Back to serving the least of these. As this pregnancy ticks by…I’m overwhelmed physically and emotionally. Absolutely exhausted. Heartburn. Heartbreak. Restless nights. Worry. Anxious about every doctor visit. Anticipating a c section and this story playing out while I’m numb from chest down. Hormones are CRAZY. (ex: I made Walt a caramel cake. After 4 days I threw it out. He came home wanting another piece and I sobbed because I had already thrown it out. Poor Walt.)
And then I read something in my devotional yesterday with the Matthew 25 parable attached to it… “Sometimes we are called to give up our money or COMFORTS to provide for the needs of others.” Wow. Shocking revelation to me. I have spent a lot of my life praying for an opportunity to serve. And that He would reveal when I could be privileged enough to really serve Him. And here I am… Doing what no one else can. For one baby. My perfect in Christ baby. Making a difference and believing in my son, when the world and doctors say not to. Hello Heartburn, Heartache and Hormones, come and stay a while. C-Section? Bring it. I’m just serving my God by loving on my son. A “least of these” that only I am currently called to serve. I count it a privilege to walk this beautiful story. Nothing short of a pure calling. Safe to say, that parable in Matthew 25 now encourages me instead of haunts me. Praising God for revealing that to me!
And that turns me to Jesus’ story… A baby who was born in a stable, a man who only lived 33 years and died on a cross. Never had a “home”. Never defended Himself in court. All of his friends scattered. He came here knowing what He was up against. From the worlds perspective He was a failure. But open the door of your heart to Him, and find He is magnificently perfect. His humble story teaches us how to unpack our humble, imperfect stories. And how to walk through an “incompatible with life” diagnosis. Because aren’t we all a little incompatible with life here on earth? 🙂 Wills just has a physical diagnosis that demands our attention. But Wills’ physically “broken” diagnosis has healed this mama’s spiritual heart and given me my first real opportunity to serve my least of these. Pray I continue to do it boldly.

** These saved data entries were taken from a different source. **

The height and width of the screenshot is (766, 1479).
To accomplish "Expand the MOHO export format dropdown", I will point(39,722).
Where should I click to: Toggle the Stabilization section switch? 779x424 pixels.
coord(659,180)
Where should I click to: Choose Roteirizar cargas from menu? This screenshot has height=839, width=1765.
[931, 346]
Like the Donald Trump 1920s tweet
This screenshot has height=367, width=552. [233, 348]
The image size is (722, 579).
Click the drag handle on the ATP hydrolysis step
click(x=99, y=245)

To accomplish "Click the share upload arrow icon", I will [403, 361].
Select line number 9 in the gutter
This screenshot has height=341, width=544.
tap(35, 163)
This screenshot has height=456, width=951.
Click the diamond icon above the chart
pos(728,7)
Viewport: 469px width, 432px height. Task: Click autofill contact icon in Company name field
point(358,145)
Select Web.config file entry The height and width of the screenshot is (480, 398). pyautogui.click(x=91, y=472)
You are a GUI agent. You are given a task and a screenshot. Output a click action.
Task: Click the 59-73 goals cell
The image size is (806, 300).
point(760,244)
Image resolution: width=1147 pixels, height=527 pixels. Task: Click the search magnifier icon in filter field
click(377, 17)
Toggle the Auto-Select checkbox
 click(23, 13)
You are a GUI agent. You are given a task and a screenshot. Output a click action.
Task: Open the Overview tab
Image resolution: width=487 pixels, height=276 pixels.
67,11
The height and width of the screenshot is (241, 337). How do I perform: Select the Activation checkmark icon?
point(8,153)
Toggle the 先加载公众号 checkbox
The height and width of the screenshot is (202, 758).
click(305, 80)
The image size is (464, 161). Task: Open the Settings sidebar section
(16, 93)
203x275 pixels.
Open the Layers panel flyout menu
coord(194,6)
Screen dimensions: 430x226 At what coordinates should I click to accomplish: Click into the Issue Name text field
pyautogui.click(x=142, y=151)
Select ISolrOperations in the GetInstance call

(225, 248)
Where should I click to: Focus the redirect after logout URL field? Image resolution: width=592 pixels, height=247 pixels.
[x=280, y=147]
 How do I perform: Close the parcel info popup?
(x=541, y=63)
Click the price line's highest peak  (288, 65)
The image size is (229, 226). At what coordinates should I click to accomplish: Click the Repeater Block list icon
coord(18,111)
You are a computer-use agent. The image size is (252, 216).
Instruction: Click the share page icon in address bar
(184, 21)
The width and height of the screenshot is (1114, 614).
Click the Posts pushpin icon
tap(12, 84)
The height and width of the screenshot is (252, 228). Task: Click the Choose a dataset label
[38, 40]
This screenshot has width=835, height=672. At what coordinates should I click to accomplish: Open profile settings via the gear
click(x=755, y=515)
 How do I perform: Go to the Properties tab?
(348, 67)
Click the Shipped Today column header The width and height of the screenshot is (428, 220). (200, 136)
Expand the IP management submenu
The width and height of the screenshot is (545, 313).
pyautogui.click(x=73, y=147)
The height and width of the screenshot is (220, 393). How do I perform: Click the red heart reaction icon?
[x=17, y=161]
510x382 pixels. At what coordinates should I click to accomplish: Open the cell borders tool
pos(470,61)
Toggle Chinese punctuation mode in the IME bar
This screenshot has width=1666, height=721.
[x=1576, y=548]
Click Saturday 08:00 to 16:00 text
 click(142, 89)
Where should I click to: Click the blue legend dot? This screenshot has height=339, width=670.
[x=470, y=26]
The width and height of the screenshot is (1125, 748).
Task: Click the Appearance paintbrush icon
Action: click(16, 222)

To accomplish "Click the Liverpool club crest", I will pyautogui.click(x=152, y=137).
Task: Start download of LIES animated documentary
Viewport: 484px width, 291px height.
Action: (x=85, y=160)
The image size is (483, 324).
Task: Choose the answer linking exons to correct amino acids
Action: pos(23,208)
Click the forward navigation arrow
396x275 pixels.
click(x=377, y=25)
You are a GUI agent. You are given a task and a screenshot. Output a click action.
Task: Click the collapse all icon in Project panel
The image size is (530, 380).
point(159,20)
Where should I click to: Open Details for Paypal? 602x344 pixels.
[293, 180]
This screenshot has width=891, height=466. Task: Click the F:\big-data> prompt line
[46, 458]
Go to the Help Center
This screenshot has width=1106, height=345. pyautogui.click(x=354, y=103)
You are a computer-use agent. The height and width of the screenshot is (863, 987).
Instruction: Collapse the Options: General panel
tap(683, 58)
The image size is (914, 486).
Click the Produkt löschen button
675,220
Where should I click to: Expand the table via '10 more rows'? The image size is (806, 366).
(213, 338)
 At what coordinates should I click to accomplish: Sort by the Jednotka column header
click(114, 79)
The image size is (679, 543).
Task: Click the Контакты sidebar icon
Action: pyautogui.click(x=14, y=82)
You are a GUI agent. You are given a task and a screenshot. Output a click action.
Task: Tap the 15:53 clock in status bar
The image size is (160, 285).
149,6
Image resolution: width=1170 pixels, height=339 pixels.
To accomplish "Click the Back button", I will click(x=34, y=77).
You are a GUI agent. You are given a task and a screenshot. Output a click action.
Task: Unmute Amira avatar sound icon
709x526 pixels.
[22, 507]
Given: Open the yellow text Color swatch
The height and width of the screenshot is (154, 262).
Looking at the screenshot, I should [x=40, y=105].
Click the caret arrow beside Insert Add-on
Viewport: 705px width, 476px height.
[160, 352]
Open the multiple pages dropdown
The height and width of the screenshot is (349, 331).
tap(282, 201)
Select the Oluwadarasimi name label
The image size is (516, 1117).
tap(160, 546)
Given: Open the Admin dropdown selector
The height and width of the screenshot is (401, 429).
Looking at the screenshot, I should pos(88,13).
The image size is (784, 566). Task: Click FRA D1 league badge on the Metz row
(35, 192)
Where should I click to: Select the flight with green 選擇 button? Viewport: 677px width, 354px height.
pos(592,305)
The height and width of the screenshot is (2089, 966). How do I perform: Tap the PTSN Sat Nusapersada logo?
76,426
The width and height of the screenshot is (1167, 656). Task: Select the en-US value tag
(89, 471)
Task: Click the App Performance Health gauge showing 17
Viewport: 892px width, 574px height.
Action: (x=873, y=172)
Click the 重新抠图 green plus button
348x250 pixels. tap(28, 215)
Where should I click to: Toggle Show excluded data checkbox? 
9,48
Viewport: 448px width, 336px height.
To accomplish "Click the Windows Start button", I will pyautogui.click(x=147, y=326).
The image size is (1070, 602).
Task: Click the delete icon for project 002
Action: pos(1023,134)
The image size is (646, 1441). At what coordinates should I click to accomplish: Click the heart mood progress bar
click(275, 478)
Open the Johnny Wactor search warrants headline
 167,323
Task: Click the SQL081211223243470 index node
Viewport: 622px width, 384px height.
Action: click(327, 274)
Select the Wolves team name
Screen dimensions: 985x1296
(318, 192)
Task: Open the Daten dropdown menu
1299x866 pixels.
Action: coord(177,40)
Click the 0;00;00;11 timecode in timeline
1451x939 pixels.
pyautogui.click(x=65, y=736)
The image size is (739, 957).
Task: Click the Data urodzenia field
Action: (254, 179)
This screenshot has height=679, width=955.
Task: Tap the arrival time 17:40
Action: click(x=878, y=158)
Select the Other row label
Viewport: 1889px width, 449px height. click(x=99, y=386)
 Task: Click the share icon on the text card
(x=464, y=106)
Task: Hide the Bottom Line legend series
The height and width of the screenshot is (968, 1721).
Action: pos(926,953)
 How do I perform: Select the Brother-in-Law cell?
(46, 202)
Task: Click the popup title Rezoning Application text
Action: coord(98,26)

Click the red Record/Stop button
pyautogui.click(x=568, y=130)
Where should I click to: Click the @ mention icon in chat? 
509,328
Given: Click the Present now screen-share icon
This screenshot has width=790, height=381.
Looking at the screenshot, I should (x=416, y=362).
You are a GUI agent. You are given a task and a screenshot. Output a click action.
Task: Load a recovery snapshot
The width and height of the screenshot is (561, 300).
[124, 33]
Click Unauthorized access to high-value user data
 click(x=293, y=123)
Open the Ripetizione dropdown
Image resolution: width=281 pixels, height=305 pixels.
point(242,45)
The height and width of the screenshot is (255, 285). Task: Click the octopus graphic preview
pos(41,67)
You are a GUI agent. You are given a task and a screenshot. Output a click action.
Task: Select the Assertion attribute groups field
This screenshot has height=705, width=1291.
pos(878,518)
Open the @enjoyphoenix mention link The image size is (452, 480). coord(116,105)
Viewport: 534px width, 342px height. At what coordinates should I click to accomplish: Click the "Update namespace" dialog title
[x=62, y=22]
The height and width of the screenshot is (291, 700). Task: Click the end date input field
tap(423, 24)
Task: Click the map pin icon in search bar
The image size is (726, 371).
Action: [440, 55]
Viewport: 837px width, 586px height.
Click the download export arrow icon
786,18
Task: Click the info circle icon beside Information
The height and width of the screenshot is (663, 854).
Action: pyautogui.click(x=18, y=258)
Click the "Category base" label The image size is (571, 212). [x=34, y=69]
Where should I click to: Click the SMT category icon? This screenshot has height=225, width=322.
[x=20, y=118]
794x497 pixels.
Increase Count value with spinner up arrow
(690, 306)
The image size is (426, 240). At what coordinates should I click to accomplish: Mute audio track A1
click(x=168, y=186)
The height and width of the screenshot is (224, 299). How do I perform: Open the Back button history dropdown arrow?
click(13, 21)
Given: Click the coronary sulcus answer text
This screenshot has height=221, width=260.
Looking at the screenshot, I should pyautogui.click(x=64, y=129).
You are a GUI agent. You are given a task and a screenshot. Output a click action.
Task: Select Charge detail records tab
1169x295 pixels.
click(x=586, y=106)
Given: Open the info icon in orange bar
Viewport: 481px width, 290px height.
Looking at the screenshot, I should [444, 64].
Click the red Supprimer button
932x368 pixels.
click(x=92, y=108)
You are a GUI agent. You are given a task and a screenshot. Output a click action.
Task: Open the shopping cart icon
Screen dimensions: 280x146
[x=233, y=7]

Jesus, in distress, prayed for God to pass His cup of suffering but God’s will, not His. That’s my exact prayer now. Every day. Pass this cup. Heal our son. But if You don’t, then I trust Your hand here. If you feel God leading you to pray for us, join us in that prayer please.
A sweet precious friend texted me this verse this week. Said God put it on her heart to share with me 🙂 I LOVE when He does this…makes my walk with Him very sweet. It was very timely.
“God is not a man, that he should lie, nor a son of man, that he should change his mind. Does he speak and then not act? Does he promise and not fulfill?”
So as we wait another 23 days at the most, know that we are relying on God speaking and acting, promising and fulfilling. Marvelous anticipation.
That’s all for now 🙂 love to y’all in Gods perfect spirit!